Stated problem: Convert the lines of the listing from the line containing "Task: Toggle power on effect slot 5" through the line containing "(x=72, y=188)", inclusive, into a JSON list of strings with one string per line, omitting blank lines.

* * *

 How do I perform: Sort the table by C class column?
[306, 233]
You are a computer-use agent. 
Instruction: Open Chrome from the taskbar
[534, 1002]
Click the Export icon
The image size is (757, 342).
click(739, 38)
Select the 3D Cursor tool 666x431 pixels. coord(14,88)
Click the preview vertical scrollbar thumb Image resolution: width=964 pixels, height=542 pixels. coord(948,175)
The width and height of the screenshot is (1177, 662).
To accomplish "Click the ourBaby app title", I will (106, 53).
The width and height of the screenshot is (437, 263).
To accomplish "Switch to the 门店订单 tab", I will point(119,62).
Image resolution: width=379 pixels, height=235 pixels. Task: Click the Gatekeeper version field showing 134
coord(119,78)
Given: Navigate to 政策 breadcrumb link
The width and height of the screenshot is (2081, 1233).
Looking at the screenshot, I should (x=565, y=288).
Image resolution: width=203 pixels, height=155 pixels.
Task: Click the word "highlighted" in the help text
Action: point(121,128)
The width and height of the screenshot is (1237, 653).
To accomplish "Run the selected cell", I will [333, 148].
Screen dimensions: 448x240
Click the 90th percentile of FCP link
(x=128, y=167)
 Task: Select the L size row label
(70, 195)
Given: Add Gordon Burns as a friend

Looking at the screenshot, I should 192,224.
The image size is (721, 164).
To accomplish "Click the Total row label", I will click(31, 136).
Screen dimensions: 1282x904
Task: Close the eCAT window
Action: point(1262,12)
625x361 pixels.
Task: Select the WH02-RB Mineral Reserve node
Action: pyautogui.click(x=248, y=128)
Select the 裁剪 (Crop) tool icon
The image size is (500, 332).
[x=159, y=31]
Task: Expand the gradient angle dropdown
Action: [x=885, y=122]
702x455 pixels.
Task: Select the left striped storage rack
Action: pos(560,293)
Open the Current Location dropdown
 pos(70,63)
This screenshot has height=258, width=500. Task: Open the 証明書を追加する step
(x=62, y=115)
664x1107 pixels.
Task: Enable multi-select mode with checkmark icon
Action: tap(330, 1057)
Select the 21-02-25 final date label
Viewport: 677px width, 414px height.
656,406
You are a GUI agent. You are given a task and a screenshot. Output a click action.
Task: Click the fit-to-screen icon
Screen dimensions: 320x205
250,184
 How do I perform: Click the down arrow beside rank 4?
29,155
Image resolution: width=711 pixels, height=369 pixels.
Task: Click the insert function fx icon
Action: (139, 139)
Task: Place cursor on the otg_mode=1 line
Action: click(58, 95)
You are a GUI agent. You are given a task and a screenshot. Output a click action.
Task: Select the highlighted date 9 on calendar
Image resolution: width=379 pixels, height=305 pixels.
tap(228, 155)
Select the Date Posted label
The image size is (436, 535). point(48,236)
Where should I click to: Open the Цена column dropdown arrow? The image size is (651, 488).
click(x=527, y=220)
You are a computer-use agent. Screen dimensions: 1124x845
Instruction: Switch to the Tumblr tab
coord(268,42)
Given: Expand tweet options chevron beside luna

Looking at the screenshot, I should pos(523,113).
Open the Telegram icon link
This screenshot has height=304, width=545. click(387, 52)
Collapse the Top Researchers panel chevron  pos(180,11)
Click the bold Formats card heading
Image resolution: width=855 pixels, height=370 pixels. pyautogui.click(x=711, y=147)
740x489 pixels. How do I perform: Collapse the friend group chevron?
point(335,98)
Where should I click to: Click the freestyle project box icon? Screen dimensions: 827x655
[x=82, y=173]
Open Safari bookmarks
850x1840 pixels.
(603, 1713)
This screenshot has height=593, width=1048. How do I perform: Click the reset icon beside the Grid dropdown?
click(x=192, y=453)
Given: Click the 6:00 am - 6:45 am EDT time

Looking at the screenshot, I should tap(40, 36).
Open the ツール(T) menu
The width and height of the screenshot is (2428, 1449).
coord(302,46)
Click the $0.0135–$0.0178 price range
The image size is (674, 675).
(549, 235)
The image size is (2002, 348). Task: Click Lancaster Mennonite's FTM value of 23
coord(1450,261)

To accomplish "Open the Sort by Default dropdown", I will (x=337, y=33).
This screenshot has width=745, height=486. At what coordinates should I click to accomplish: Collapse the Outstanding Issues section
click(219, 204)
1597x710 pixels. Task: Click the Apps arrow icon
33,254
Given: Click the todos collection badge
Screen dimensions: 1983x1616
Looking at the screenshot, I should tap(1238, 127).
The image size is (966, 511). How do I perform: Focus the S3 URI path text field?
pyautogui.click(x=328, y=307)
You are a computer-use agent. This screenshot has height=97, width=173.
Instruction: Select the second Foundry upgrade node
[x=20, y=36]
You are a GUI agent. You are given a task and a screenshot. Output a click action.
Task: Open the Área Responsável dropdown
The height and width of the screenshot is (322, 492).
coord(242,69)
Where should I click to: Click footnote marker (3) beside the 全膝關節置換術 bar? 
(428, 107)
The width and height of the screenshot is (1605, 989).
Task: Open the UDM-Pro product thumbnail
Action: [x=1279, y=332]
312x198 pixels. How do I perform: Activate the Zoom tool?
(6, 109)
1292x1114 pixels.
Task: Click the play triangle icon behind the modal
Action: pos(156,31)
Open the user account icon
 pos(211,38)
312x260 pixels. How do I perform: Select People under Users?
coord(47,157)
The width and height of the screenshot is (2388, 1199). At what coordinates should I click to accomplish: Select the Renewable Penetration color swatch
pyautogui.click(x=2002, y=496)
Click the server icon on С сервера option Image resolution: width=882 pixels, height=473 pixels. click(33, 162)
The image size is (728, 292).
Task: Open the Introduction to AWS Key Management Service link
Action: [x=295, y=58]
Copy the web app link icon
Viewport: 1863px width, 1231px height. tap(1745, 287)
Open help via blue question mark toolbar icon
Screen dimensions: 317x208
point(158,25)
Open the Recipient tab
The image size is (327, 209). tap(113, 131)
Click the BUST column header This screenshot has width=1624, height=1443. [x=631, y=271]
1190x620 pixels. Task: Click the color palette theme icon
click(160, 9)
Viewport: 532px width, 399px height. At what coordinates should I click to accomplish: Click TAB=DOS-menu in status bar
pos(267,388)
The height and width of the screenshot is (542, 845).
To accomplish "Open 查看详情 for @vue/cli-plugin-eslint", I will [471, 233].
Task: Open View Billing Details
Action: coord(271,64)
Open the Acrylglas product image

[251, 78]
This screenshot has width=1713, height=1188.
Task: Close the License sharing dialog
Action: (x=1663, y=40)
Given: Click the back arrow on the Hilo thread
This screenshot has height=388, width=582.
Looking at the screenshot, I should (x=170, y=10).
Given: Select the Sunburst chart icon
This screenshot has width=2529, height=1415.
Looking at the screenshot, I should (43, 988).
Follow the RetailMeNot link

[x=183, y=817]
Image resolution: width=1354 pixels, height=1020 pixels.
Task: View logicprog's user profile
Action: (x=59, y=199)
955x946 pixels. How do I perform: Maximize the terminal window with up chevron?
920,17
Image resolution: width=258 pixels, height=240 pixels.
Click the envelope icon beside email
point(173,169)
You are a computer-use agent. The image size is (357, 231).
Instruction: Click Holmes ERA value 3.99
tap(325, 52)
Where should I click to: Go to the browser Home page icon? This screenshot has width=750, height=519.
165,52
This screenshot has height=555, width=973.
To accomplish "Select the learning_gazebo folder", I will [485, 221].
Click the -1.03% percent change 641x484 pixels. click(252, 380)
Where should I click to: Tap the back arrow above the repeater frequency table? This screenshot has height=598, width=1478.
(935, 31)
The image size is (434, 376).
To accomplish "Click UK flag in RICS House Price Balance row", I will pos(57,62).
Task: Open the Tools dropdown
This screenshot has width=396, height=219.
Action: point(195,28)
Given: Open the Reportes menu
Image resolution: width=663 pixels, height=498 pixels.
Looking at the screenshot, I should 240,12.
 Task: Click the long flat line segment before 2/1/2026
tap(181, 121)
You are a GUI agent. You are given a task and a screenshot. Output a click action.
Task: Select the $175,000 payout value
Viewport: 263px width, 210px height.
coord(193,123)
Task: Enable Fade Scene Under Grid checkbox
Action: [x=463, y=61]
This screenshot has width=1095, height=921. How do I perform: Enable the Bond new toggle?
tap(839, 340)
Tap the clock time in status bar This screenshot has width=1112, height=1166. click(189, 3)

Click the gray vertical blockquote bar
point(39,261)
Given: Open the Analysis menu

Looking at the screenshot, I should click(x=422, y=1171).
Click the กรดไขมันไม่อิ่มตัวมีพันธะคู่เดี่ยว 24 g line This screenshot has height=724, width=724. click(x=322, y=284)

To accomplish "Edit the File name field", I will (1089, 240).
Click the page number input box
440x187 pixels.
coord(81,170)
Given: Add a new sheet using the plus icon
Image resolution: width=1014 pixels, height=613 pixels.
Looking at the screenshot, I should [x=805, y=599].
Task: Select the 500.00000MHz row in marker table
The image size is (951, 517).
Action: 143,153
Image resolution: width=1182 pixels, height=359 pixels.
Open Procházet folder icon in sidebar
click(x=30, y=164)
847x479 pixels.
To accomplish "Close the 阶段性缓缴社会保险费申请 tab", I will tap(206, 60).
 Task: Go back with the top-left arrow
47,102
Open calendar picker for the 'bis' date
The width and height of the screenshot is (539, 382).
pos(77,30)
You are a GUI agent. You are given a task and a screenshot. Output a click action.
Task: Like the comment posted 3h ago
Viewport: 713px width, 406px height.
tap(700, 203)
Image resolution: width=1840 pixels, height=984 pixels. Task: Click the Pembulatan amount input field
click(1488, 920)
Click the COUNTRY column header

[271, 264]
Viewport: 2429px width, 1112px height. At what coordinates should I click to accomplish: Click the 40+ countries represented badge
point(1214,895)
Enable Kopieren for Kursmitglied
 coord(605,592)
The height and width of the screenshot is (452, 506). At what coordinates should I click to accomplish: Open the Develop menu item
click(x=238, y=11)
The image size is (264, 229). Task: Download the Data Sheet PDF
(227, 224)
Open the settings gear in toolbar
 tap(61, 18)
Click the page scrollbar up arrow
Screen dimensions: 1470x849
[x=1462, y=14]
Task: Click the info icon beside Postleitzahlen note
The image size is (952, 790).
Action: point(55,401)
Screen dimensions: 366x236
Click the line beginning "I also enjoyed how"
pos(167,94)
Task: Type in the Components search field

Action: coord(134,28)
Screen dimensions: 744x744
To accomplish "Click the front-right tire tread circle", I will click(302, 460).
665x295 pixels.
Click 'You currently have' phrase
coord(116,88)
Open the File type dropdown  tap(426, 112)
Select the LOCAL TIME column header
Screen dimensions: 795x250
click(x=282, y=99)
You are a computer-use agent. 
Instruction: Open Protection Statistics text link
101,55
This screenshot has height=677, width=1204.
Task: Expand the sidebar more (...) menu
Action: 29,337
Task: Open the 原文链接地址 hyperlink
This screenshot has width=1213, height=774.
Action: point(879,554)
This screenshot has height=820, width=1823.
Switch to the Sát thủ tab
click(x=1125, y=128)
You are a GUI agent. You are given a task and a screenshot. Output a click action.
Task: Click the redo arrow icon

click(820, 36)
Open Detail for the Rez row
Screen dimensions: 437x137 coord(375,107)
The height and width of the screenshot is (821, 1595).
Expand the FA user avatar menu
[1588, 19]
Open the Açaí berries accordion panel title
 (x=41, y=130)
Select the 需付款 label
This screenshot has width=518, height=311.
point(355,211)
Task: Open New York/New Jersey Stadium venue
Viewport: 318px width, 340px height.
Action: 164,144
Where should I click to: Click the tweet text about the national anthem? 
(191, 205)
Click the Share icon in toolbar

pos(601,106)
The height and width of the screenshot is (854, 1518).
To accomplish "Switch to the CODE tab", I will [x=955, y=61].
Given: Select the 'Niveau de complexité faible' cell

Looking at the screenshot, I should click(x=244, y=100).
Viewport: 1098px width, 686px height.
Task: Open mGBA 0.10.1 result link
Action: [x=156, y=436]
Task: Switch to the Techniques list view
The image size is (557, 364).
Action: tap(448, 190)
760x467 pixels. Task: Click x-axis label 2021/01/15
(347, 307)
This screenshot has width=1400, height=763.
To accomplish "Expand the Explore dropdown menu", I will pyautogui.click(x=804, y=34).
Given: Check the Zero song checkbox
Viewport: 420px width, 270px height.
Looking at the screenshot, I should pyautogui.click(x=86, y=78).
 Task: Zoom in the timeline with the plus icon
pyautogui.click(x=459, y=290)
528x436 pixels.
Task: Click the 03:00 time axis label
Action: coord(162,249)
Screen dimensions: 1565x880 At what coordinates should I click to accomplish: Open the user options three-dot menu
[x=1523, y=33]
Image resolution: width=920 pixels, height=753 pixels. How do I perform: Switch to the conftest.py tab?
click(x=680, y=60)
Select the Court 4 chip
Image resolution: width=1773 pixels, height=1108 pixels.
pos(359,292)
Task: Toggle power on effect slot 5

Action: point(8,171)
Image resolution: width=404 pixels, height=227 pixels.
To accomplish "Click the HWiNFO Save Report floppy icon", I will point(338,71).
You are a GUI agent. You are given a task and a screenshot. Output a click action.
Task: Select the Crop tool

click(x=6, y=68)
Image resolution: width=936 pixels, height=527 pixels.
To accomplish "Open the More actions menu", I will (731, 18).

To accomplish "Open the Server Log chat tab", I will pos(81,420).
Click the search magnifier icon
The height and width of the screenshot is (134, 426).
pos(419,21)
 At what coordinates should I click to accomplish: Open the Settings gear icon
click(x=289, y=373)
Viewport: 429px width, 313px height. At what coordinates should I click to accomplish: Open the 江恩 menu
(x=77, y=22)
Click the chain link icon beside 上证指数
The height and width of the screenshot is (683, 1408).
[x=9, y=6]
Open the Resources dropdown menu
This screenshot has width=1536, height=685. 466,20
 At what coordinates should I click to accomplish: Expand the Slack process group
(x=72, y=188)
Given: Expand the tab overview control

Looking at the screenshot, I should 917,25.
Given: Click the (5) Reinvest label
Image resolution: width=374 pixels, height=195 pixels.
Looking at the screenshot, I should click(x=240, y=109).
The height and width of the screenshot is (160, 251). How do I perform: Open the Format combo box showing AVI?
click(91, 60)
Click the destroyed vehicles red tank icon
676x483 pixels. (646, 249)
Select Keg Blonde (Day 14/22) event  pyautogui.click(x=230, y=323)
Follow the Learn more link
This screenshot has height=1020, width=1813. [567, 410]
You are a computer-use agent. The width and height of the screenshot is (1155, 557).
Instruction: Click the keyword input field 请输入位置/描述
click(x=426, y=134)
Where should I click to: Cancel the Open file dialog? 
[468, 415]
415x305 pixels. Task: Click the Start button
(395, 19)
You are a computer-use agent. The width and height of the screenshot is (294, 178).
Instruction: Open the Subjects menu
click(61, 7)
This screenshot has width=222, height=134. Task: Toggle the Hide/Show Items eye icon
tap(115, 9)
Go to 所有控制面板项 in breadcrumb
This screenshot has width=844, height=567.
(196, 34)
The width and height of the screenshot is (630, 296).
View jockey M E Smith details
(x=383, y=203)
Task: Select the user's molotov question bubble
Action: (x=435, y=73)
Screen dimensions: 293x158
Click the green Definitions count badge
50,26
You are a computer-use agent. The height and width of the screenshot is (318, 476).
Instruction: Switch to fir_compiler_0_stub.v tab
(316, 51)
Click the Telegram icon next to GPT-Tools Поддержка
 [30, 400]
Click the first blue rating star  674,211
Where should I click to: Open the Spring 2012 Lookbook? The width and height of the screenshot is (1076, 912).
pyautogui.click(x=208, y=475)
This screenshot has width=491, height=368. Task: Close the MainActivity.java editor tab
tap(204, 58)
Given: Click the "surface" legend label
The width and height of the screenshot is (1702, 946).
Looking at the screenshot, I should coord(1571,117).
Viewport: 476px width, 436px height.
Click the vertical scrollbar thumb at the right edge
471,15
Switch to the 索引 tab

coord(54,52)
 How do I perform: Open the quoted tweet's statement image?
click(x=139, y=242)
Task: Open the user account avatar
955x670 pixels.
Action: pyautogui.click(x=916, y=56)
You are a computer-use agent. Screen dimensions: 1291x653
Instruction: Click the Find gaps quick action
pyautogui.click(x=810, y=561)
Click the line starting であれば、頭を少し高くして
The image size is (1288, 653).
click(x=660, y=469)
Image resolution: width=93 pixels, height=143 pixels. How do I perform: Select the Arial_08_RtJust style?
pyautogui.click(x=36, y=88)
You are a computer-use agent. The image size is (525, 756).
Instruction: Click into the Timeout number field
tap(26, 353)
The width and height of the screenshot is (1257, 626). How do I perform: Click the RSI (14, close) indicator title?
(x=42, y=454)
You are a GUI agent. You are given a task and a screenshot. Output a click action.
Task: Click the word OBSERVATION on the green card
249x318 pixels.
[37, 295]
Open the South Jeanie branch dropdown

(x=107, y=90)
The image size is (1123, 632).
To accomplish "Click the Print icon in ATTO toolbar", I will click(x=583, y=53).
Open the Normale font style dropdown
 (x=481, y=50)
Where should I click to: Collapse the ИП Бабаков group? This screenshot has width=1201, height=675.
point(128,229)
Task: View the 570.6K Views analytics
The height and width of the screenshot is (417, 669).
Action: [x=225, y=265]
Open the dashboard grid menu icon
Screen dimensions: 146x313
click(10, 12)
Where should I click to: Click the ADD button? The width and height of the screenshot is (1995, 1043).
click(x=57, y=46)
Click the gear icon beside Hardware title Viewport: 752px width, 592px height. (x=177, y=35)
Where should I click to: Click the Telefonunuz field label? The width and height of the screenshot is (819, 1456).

* * *

Solution:
[
  "Task: Toggle power on effect slot 5",
  "Action: point(8,171)",
  "Image resolution: width=404 pixels, height=227 pixels.",
  "To accomplish \"Click the HWiNFO Save Report floppy icon\", I will point(338,71).",
  "You are a GUI agent. You are given a task and a screenshot. Output a click action.",
  "Task: Select the Crop tool",
  "click(x=6, y=68)",
  "Image resolution: width=936 pixels, height=527 pixels.",
  "To accomplish \"Open the More actions menu\", I will (731, 18).",
  "To accomplish \"Open the Server Log chat tab\", I will pos(81,420).",
  "Click the search magnifier icon",
  "The height and width of the screenshot is (134, 426).",
  "pos(419,21)",
  " At what coordinates should I click to accomplish: Open the Settings gear icon",
  "click(x=289, y=373)",
  "Viewport: 429px width, 313px height. At what coordinates should I click to accomplish: Open the 江恩 menu",
  "(x=77, y=22)",
  "Click the chain link icon beside 上证指数",
  "The height and width of the screenshot is (683, 1408).",
  "[x=9, y=6]",
  "Open the Resources dropdown menu",
  "This screenshot has width=1536, height=685. 466,20",
  " At what coordinates should I click to accomplish: Expand the Slack process group",
  "(x=72, y=188)"
]